CMS will then undertake a comprehensive nationwide Educational Campaign to inform health care providers, Medicare contractors, and Medicare adjudicators  that they should not limit Medicare coverage only to beneficiaries who have the potential for improvement.  Instead, providers, contractors, and adjudicators must recognize “maintenance” coverage and make decisions based on whether a beneficiary needs skilled care that must be performed or supervised by a professional nurse or therapist.  Jimmo will be certified as a nationwide class.

As advocates, beneficiaries, and their families have long known, the Improvement Standard has harmed thousands of older and disabled Medicare beneficiaries who need skilled care to maintain their conditions.  Among those most affected are those with chronic conditions.  The effects of the Improvement Standard on beneficiaries with chronic conditions is underscored by the organizations that joined individual Medicare beneficiaries in challenging the Improvement Standard – the National Multiple Sclerosis Society, Parkinson’s Action Network, Paralyzed Veterans of America, the Alzheimer’s Association, United Cerebral Palsy, and the National Committee to Preserve Social Security and Medicare.

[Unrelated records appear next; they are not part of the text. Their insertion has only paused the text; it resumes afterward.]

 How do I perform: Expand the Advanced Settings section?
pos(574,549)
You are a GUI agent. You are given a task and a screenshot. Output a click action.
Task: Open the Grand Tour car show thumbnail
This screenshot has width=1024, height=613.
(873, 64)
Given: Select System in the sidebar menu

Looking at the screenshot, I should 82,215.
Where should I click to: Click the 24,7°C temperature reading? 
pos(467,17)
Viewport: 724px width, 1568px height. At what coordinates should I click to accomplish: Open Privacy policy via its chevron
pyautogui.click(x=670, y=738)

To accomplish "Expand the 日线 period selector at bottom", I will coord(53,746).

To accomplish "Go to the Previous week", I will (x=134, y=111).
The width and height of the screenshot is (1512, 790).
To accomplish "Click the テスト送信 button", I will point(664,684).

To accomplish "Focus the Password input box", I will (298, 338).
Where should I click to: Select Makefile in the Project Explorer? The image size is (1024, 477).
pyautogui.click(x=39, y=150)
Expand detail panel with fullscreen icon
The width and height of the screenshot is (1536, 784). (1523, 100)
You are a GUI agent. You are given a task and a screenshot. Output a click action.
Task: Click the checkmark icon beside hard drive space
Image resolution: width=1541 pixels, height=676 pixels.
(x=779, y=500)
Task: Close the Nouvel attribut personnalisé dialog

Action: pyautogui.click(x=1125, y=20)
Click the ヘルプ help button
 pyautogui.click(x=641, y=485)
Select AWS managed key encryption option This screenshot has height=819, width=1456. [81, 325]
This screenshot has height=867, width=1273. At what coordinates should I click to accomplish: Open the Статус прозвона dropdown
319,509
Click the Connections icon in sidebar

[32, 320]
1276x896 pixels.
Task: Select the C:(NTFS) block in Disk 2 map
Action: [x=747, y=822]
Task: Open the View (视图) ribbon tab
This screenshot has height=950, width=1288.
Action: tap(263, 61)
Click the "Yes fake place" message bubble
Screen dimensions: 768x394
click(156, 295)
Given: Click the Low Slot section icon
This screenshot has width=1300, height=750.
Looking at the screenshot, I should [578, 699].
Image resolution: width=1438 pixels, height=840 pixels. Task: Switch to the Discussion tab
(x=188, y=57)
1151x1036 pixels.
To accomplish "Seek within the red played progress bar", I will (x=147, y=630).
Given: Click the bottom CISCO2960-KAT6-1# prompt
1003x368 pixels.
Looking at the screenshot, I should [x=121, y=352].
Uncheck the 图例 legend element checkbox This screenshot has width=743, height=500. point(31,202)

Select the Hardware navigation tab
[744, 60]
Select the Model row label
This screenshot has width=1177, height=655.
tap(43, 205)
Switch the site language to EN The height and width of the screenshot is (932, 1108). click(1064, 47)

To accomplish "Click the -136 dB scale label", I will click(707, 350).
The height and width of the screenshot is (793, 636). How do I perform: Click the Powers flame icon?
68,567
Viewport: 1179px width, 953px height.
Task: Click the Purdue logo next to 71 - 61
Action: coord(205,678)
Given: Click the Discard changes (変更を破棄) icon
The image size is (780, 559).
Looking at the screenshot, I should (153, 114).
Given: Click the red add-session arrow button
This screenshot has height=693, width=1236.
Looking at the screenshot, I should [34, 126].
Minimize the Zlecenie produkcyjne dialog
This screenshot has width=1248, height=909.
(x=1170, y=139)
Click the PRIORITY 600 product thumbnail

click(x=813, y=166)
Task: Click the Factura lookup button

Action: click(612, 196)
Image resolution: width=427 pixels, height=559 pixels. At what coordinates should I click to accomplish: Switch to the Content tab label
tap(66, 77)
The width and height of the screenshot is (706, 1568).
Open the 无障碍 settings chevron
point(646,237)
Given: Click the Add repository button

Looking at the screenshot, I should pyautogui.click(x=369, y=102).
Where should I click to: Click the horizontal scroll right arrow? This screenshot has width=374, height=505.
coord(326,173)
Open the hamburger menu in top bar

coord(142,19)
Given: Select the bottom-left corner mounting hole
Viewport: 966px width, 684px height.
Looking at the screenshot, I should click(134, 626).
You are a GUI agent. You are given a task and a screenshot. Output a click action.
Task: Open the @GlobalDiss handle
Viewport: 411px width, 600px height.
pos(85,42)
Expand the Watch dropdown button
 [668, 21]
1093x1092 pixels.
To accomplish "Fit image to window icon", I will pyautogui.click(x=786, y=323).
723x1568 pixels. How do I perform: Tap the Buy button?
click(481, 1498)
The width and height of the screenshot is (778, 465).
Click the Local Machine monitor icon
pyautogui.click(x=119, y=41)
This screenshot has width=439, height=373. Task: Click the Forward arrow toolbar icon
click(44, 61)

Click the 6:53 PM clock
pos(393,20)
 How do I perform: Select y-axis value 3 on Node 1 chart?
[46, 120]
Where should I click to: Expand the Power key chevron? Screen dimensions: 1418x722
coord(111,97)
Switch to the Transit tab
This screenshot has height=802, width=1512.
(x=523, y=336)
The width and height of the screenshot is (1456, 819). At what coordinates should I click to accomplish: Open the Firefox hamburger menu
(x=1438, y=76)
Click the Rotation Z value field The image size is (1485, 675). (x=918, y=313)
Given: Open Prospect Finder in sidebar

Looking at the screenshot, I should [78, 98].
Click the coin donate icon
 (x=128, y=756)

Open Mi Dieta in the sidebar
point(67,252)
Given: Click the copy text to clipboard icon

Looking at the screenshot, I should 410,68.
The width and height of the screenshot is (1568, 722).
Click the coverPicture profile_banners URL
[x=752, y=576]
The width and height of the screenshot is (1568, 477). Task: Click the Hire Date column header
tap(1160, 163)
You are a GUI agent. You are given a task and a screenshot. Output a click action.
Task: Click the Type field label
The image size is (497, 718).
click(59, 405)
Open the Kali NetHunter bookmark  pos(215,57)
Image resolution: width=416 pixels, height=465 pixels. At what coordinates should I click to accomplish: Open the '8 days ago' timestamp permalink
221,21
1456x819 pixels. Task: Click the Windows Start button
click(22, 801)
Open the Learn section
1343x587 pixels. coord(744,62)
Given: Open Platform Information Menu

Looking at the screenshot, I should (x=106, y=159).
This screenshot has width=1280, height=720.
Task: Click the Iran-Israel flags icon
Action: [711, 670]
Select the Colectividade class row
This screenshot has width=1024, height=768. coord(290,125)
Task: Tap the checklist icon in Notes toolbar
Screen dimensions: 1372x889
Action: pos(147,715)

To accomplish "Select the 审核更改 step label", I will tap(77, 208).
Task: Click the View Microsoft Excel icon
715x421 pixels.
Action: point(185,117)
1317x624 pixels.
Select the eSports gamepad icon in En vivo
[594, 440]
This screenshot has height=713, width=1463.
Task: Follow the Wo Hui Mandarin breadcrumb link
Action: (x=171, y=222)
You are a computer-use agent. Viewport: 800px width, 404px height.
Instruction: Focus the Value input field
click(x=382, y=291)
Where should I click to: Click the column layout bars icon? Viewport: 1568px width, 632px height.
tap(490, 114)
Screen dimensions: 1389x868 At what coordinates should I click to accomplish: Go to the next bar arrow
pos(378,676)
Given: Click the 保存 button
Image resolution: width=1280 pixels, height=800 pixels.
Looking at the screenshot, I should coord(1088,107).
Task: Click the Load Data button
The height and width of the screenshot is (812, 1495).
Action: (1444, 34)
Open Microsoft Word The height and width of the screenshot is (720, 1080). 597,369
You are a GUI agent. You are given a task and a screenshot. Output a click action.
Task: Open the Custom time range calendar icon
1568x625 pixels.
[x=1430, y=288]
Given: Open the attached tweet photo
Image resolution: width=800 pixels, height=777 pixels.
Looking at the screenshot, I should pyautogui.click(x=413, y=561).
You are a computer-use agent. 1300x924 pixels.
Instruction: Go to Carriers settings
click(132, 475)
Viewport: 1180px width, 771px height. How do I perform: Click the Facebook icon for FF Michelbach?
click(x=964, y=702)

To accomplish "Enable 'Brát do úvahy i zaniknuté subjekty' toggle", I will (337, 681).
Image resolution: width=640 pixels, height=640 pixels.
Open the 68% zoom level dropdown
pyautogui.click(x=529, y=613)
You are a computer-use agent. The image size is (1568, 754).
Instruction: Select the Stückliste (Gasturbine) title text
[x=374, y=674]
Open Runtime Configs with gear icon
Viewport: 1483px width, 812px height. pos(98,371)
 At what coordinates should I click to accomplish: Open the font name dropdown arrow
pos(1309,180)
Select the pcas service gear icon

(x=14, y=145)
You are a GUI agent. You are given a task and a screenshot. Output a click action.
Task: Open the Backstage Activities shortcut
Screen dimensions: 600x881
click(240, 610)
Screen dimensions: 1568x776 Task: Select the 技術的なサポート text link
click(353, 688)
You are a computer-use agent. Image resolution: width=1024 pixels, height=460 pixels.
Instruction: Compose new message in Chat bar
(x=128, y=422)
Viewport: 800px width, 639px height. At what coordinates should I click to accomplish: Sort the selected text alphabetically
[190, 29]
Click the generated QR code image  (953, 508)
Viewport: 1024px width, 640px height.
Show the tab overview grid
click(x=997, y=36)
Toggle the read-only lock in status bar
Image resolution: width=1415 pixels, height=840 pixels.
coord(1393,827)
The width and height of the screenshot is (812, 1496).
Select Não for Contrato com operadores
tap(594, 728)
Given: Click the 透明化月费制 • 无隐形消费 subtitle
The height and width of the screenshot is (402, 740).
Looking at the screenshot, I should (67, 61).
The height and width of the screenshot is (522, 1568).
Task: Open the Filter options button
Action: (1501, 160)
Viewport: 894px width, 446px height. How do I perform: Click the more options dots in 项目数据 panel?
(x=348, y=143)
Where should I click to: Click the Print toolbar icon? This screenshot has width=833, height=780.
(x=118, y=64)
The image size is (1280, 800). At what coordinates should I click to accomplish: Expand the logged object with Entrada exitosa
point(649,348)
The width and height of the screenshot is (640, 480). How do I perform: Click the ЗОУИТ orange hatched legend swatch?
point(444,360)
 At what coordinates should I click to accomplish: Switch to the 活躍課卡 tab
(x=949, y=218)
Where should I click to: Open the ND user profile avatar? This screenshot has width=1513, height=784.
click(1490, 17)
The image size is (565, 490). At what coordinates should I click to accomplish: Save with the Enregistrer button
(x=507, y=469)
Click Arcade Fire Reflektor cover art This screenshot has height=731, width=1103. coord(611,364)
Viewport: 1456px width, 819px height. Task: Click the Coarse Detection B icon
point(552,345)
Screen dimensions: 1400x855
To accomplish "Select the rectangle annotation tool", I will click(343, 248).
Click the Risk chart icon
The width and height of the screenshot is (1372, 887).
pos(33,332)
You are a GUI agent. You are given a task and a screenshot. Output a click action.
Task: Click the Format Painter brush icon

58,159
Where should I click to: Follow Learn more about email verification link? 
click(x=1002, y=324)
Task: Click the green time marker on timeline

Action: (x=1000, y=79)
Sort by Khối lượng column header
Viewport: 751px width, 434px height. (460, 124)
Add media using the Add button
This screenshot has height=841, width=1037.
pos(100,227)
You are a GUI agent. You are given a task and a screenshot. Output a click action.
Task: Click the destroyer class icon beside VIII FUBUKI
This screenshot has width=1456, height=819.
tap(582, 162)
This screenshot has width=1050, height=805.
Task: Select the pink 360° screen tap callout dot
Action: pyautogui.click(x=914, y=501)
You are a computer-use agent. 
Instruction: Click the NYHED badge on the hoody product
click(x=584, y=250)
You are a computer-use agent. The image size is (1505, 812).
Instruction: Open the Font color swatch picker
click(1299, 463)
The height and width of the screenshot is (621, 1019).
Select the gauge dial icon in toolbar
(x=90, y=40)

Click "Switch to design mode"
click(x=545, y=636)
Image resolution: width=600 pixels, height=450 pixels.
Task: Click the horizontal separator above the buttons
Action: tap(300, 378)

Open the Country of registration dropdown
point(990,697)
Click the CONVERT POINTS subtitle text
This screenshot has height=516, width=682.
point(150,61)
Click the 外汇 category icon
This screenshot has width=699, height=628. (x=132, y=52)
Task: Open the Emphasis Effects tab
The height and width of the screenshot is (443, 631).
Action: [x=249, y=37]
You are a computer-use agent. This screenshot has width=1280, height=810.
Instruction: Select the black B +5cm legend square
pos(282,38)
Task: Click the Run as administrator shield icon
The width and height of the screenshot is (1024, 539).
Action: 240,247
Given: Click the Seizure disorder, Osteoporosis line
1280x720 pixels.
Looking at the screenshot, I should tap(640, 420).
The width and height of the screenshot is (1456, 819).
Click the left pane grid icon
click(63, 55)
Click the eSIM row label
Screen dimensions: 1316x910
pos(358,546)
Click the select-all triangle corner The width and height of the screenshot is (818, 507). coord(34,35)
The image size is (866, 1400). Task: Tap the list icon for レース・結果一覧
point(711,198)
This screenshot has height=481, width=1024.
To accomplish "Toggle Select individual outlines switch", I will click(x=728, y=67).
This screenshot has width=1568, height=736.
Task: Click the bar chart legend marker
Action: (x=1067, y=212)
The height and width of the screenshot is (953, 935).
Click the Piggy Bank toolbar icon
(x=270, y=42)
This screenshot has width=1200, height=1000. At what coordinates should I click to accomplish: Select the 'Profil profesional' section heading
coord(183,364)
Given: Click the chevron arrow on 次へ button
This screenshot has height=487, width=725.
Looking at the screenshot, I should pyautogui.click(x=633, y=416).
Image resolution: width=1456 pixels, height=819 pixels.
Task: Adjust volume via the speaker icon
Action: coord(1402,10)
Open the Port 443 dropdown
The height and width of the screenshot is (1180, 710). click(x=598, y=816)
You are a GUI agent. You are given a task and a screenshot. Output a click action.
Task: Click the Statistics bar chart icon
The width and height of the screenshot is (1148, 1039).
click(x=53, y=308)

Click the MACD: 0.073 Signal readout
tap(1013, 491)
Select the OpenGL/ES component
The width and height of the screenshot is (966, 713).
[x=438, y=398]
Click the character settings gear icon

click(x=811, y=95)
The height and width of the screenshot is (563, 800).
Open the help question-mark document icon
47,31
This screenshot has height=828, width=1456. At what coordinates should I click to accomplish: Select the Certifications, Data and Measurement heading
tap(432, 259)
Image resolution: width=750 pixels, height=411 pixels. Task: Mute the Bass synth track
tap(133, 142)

In an October 24, 2012 editorial, “A Humane Medicare Rule Change,”[3] The New York Times recognized the proposed settlement as reversing an “irrational and unfair approach to medical services” that developed “over decades because of Medicare’s fragmented and loosely administered process for handling beneficiary claims.”  The editorial praised the settlement as “clearly the humane thing to do for desperately sick people with little hope of recovery.”

An important point, also identified by The New York Times, is that significant cost savings could result from applying the corrected coverage standard.  When Medicare beneficiaries receive medically necessary nursing and therapy services that enable them to maintain their functioning or prevent or slow their decline, many will be able to stay their homes and avoid expensive hospitalization and nursing home care.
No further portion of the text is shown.